Love your onions? An a-peel-ing festival awaits in the capital of Switzerland featuring 50,000kg of the vegetables
- Each year in Switzerland’s fifth-largest city the Zibelemarit takes place
- The festival, which is hundreds of years old, is the only one that Bern hosts
- The Daily Mail’s Hugo Brown gets up at 5am and joins in with the revelry…
Where would we be without onions? Despite being at the root of countless dishes far and wide, the vegetable is rarely celebrated. Unless you’re Swiss.
Each year, in the country’s fifth largest city and capital, Bern, the Zibelemärit takes place.
On the fourth Monday of November the city’s inhabitants descend on the Old Town for a day of drinking, eating and confetti throwing at this folk festival — while local farmers arrive with 50,000 kg of onions, some in artistically woven plaits.
My girlfriend Elizabeth and I, wake bleary eyed at 5am on our first morning in Bern to join in with the action.
The Zibelemarit (above) is an annual festival in Bern that celebrates onions
We’re staying at Hotel Schweizerhof, a beautifully imposing building with 99 rooms, founded in 1859, which is just an onion’s throw from the drama.
What greets us is thumping music, a haze of cigarette smoke, the smell of mulled wine, onion tart and the beginnings of a confetti fight that will last for 15 hours.
We join in with a glass of prosecco and a mulled wine respectively, a bag of confetti, a couple of onion tarts and some garlands of braided red and white onions decorated with local flowers. The atmosphere is as joyous as it gets before 6am on a winter morning.
Our guide Beatrice, on a tour of the Old Town the next day, tells us that Bern doesn’t have festivals. Zibelemarit is the only one. You can tell — even before breakfast, there are plenty of revellers, the worse for wear, about.

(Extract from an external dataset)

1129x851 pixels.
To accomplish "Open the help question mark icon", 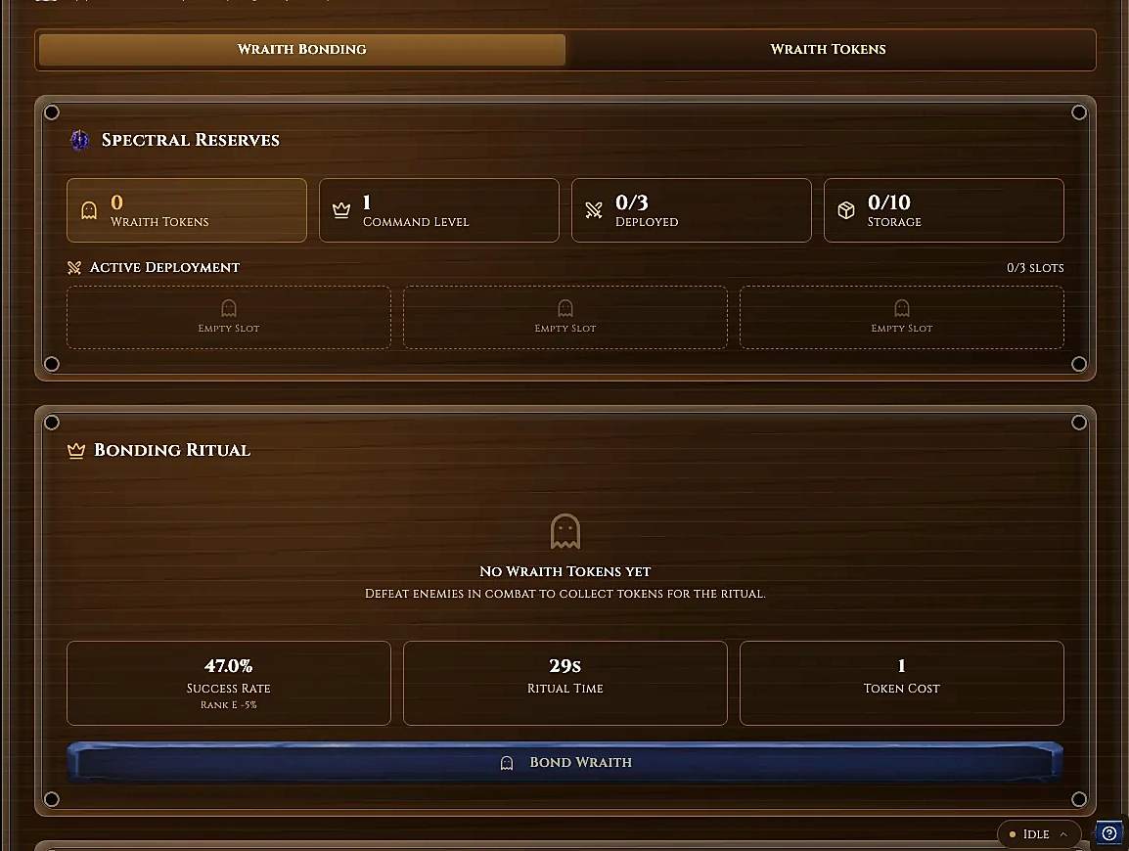I will click(1109, 833).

Einstein, when asked what he would do if the world ended, joked: ‘I would stay in Bern [above], because everything takes longer there’

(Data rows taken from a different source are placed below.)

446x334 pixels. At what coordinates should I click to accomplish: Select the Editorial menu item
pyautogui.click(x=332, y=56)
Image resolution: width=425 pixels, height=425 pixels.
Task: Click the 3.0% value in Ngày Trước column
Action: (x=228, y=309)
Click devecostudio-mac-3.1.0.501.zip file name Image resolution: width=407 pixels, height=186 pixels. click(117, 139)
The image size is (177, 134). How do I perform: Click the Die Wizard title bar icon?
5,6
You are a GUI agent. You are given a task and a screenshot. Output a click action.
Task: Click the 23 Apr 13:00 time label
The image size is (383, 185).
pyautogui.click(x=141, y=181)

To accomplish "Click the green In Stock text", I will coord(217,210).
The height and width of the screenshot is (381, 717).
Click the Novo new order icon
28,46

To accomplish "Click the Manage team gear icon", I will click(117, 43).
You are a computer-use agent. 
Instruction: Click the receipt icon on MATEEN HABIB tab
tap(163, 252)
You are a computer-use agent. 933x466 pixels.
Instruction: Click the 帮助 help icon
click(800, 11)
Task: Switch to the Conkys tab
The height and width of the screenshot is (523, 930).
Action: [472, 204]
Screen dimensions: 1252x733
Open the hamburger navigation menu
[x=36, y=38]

No one seems to know quite why the festival started. But most agree its origins are in the 15th century.
Some say that a fire in 1405 destroyed much of the town, including 600 homes and taking 100 lives. Local farmers came to fight the fire and, as a show of gratitude, Bern invited them to come and sell their produce at an all-day event in the heart of the city.
Onions aside, Albert Einstein once lived here and, although the Einsteinhaus is disappointing, it does prompt the realisation that I have no idea what the theory of relativity even is.

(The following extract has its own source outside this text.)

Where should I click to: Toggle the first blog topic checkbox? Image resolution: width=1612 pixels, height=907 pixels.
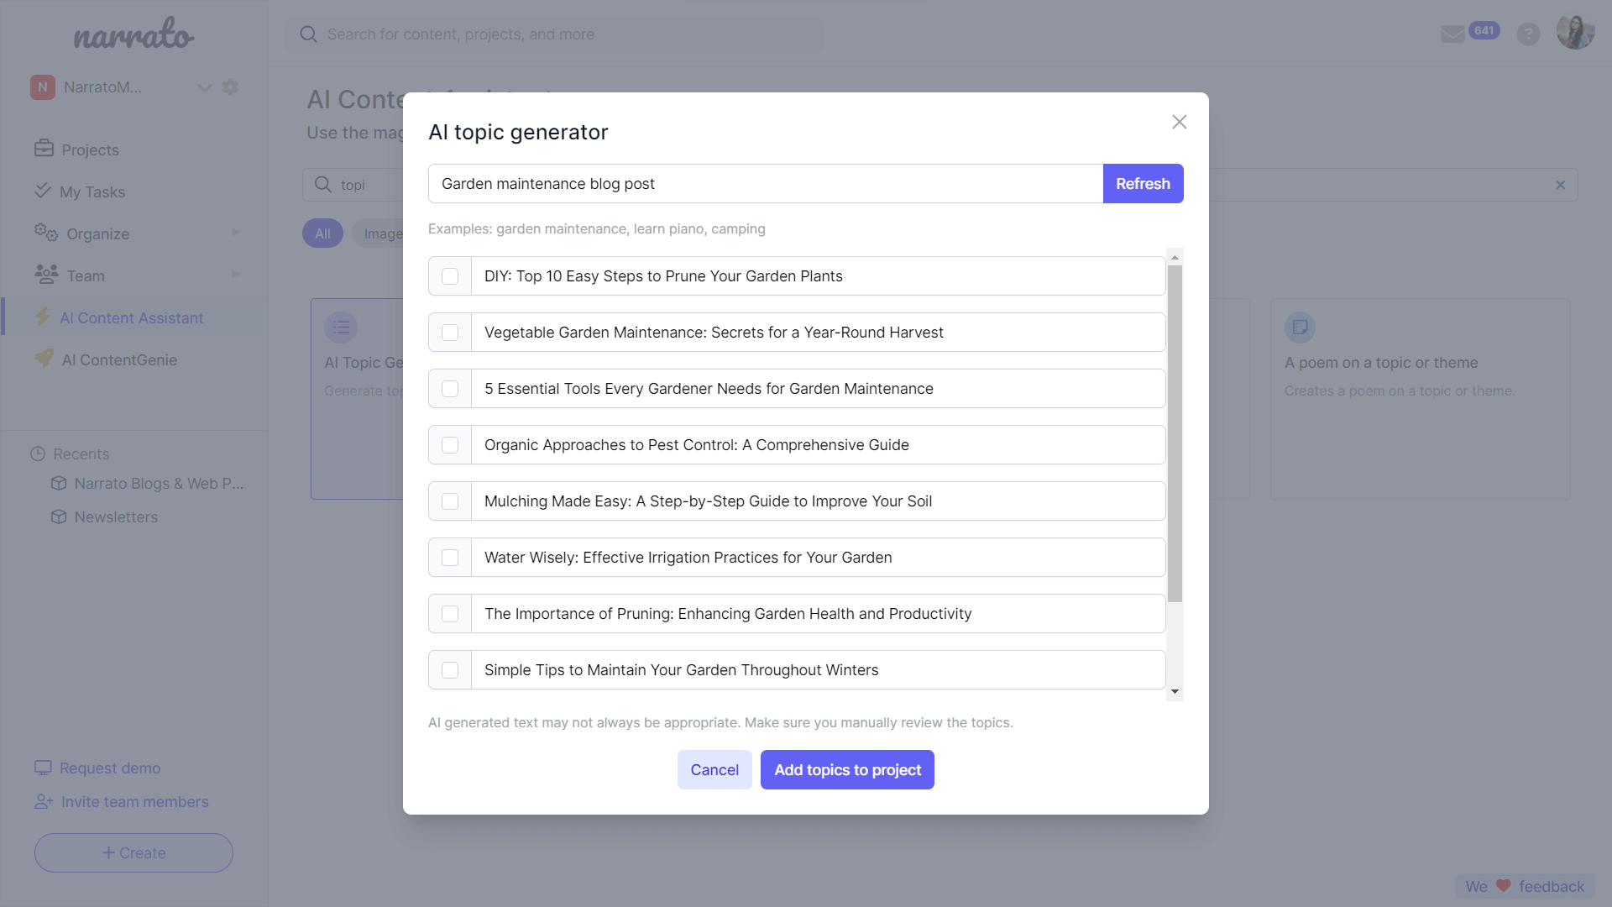pyautogui.click(x=449, y=275)
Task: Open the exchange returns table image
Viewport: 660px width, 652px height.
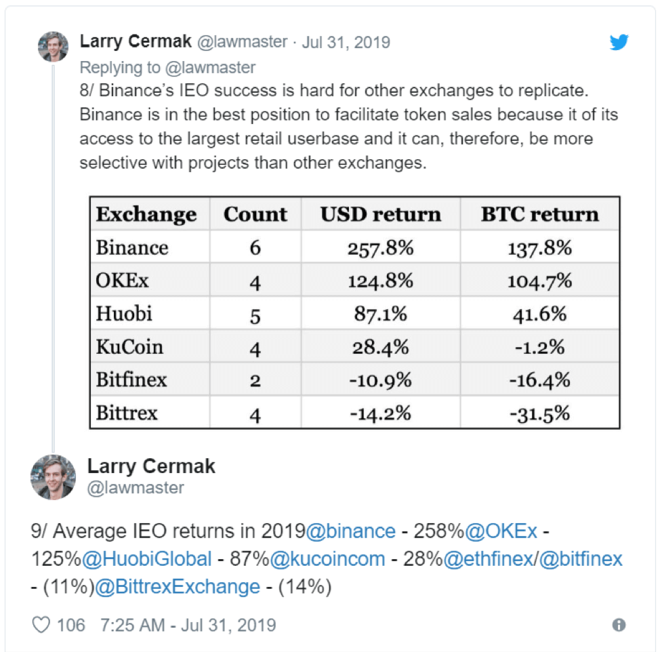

After the confetti has been cleared and the onions packed away for another year, the city seems much gentler.
After three days we prepare for departure, but I get the urge to linger longer — the pace and the calm is so at odds with London. So I have one thing in common with Einstein, who, when asked what he would do if the world ended, joked: ‘I would stay in Bern, because everything takes longer there.’